> [Instructions to follow] In the listing below, count every line that contains "node". Give nothing but the number.

──────────────────────────────

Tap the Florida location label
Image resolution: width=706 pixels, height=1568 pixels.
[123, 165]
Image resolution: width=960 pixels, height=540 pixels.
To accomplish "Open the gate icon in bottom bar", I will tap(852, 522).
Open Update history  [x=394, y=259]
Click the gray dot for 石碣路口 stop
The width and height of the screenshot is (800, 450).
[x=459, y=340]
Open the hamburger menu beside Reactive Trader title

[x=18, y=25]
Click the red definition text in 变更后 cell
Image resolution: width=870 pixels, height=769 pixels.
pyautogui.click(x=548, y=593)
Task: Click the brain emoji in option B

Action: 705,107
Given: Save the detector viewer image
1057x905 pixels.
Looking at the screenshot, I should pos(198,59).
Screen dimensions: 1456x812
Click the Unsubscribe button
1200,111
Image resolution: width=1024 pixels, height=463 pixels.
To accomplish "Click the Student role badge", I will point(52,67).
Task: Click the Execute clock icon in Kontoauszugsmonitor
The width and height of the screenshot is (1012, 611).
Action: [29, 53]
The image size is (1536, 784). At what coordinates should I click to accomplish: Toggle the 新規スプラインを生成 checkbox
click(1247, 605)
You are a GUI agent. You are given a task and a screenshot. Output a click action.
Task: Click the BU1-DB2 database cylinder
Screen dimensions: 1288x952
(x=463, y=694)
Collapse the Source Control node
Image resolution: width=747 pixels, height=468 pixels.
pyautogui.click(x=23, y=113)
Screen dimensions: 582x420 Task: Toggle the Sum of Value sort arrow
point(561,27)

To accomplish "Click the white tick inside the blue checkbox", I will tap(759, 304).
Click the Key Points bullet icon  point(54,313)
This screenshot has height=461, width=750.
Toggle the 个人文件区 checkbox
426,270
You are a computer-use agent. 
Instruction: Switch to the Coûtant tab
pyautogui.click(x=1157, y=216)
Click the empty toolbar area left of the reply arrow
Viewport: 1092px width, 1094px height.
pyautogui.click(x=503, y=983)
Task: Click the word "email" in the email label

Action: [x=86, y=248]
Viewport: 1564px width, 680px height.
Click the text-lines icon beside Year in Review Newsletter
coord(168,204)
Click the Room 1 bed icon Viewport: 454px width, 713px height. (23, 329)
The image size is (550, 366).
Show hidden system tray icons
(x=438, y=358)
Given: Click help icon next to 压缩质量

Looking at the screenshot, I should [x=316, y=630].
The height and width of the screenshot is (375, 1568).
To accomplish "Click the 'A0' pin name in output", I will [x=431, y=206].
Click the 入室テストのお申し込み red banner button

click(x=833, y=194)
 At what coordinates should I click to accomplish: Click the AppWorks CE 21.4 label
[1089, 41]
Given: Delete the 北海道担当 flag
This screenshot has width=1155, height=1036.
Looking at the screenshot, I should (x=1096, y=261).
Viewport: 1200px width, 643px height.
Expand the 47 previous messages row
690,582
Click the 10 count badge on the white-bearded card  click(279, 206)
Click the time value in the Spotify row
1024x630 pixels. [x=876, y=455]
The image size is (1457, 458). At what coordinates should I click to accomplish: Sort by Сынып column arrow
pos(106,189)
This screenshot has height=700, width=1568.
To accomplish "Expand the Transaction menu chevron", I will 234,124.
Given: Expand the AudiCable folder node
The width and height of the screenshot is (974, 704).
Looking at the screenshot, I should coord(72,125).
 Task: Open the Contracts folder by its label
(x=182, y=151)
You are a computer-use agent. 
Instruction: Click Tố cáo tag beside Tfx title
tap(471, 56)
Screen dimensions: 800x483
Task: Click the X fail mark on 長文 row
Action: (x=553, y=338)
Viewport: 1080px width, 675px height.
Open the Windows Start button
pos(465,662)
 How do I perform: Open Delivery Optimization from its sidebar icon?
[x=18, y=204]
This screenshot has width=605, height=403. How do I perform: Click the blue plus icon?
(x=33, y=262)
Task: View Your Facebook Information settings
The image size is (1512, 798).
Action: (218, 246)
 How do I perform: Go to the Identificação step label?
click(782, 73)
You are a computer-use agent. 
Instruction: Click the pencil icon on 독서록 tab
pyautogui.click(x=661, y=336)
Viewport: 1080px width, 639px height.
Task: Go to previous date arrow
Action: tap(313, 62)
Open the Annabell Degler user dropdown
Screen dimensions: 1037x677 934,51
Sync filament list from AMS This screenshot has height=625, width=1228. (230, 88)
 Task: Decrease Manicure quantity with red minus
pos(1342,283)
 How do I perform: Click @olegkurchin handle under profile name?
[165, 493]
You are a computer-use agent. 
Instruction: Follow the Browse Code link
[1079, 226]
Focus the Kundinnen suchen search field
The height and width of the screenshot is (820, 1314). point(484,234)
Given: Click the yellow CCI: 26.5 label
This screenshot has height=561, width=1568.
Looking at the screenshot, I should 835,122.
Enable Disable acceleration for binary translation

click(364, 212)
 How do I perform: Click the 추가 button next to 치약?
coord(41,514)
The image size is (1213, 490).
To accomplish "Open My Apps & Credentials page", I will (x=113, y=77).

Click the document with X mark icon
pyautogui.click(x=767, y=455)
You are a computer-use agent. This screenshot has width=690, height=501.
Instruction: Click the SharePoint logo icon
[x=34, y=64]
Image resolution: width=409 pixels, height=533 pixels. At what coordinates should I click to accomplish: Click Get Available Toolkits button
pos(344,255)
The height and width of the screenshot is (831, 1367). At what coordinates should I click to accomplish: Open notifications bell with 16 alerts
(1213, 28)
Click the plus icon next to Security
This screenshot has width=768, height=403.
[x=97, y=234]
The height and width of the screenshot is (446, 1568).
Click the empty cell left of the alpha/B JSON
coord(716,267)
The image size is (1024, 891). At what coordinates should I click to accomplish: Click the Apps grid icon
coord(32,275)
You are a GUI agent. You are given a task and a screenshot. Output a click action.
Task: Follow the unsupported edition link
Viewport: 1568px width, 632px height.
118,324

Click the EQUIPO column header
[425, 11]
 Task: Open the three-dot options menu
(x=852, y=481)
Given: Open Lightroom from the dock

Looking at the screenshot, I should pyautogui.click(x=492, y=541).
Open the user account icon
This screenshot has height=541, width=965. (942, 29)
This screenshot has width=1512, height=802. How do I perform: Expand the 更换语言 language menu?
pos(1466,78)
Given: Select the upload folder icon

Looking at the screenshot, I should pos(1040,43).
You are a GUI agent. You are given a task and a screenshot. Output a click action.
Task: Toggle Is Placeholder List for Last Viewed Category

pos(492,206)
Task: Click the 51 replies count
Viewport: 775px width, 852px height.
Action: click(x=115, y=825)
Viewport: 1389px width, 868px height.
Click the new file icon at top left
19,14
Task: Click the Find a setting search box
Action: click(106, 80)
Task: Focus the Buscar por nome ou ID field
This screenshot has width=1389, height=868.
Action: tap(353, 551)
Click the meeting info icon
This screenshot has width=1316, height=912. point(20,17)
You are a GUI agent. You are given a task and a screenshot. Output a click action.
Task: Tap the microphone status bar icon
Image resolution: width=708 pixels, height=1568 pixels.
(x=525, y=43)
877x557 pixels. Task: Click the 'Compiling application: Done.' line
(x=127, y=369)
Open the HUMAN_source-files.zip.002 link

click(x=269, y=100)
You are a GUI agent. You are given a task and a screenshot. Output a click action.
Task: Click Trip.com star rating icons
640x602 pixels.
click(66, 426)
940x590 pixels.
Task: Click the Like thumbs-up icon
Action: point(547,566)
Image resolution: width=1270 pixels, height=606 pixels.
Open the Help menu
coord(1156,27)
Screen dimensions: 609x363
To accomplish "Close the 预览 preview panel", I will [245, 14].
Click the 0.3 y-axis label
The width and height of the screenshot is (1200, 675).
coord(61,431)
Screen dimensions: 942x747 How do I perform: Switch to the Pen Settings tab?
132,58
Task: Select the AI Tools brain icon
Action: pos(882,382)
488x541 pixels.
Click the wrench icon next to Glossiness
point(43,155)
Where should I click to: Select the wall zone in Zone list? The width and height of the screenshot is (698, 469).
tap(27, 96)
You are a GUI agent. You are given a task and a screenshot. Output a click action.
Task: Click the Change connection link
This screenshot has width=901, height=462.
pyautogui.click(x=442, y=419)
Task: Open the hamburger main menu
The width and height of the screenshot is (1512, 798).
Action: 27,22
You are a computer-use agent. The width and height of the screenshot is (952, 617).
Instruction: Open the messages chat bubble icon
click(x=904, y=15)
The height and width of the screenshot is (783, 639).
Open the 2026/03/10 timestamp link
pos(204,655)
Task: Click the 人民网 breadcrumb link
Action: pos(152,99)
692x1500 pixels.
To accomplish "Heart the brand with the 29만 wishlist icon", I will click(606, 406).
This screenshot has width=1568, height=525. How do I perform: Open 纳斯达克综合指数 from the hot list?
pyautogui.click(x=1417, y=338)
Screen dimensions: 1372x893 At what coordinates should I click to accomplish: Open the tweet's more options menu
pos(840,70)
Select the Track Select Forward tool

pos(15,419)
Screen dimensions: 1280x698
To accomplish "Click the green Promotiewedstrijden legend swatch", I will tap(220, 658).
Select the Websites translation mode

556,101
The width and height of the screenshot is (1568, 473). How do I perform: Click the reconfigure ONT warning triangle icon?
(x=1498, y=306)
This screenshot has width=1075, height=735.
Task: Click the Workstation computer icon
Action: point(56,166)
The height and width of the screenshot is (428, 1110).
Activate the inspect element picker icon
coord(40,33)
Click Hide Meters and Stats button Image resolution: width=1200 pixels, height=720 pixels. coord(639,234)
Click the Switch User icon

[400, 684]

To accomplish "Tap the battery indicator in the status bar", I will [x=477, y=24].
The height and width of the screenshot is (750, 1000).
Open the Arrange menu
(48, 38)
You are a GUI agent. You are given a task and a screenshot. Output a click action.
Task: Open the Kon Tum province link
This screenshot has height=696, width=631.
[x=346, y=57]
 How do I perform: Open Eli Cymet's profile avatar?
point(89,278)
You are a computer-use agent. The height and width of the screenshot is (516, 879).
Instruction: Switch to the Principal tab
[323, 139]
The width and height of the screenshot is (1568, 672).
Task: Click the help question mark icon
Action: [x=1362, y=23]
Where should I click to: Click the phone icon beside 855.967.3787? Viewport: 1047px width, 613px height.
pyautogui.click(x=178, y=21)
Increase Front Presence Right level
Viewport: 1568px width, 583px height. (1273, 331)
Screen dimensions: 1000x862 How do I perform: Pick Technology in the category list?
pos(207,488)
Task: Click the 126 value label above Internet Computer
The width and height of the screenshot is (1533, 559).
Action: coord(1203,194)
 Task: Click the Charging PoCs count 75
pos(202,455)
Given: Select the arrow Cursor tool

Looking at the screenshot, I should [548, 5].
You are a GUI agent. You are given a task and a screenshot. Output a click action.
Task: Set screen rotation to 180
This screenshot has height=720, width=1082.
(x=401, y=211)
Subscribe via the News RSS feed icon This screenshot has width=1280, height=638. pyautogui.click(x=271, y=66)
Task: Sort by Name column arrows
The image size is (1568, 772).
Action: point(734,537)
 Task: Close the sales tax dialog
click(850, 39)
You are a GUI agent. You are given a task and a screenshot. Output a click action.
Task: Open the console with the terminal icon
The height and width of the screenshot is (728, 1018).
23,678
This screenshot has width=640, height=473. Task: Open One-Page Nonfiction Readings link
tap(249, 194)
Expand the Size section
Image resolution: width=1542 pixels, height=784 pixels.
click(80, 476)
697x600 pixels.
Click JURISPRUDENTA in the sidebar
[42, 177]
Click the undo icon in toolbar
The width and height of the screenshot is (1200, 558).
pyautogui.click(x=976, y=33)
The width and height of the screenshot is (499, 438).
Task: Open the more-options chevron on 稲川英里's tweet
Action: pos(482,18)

──────────────────────────────

> [Result of this task] 2